## What to work on
In the reply, include exactly the lines of the entries below from the first to the line with "Task: Add a new Key Activities entry", that line included.

=== Extracted entries ===

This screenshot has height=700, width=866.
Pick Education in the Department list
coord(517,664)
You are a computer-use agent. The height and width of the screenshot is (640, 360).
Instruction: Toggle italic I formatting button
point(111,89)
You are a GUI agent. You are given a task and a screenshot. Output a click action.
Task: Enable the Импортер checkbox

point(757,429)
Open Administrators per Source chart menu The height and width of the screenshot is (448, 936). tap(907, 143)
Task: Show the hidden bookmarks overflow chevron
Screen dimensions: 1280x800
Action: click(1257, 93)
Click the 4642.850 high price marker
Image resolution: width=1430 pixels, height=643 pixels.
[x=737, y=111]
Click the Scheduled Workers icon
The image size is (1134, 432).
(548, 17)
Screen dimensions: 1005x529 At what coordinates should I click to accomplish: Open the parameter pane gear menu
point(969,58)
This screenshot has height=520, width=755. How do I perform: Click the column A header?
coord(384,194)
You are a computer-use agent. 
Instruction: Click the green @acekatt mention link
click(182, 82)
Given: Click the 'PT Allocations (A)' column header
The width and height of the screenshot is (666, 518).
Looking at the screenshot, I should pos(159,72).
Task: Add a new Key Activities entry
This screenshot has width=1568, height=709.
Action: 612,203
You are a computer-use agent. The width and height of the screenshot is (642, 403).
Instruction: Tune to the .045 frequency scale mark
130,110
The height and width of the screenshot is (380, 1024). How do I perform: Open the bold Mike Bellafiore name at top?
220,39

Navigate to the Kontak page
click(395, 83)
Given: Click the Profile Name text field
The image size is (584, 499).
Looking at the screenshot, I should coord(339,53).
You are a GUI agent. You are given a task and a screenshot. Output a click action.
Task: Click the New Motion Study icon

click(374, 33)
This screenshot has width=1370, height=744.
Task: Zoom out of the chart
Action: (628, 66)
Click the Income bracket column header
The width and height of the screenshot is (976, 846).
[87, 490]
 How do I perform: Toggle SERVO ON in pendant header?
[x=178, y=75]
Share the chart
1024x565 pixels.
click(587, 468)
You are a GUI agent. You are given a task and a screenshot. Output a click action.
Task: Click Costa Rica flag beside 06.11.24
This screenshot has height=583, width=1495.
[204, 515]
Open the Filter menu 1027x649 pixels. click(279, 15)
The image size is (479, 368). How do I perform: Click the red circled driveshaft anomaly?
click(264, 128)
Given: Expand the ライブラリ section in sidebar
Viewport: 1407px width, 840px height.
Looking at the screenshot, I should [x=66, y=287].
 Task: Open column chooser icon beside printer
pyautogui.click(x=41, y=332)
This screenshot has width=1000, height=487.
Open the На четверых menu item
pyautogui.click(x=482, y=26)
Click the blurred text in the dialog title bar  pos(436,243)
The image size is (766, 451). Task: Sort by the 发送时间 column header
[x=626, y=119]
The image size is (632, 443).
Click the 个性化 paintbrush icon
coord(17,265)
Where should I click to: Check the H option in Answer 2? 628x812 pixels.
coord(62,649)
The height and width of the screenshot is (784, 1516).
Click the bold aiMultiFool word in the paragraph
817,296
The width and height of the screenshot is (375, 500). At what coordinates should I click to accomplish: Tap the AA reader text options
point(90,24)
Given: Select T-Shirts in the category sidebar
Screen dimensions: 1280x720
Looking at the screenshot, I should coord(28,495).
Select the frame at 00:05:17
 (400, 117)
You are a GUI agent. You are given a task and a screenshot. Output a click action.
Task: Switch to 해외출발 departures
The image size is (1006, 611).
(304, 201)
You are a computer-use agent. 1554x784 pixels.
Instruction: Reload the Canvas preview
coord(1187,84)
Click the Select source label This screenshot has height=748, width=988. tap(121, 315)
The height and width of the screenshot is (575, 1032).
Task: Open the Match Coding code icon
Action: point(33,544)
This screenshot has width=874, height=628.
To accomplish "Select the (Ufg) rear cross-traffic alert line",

===

## Response below
This screenshot has height=700, width=866.
Pick Education in the Department list
coord(517,664)
You are a computer-use agent. The height and width of the screenshot is (640, 360).
Instruction: Toggle italic I formatting button
point(111,89)
You are a GUI agent. You are given a task and a screenshot. Output a click action.
Task: Enable the Импортер checkbox

point(757,429)
Open Administrators per Source chart menu The height and width of the screenshot is (448, 936). tap(907, 143)
Task: Show the hidden bookmarks overflow chevron
Screen dimensions: 1280x800
Action: click(1257, 93)
Click the 4642.850 high price marker
Image resolution: width=1430 pixels, height=643 pixels.
[x=737, y=111]
Click the Scheduled Workers icon
The image size is (1134, 432).
(548, 17)
Screen dimensions: 1005x529 At what coordinates should I click to accomplish: Open the parameter pane gear menu
point(969,58)
This screenshot has height=520, width=755. How do I perform: Click the column A header?
coord(384,194)
You are a computer-use agent. 
Instruction: Click the green @acekatt mention link
click(182, 82)
Given: Click the 'PT Allocations (A)' column header
The width and height of the screenshot is (666, 518).
Looking at the screenshot, I should pos(159,72).
Task: Add a new Key Activities entry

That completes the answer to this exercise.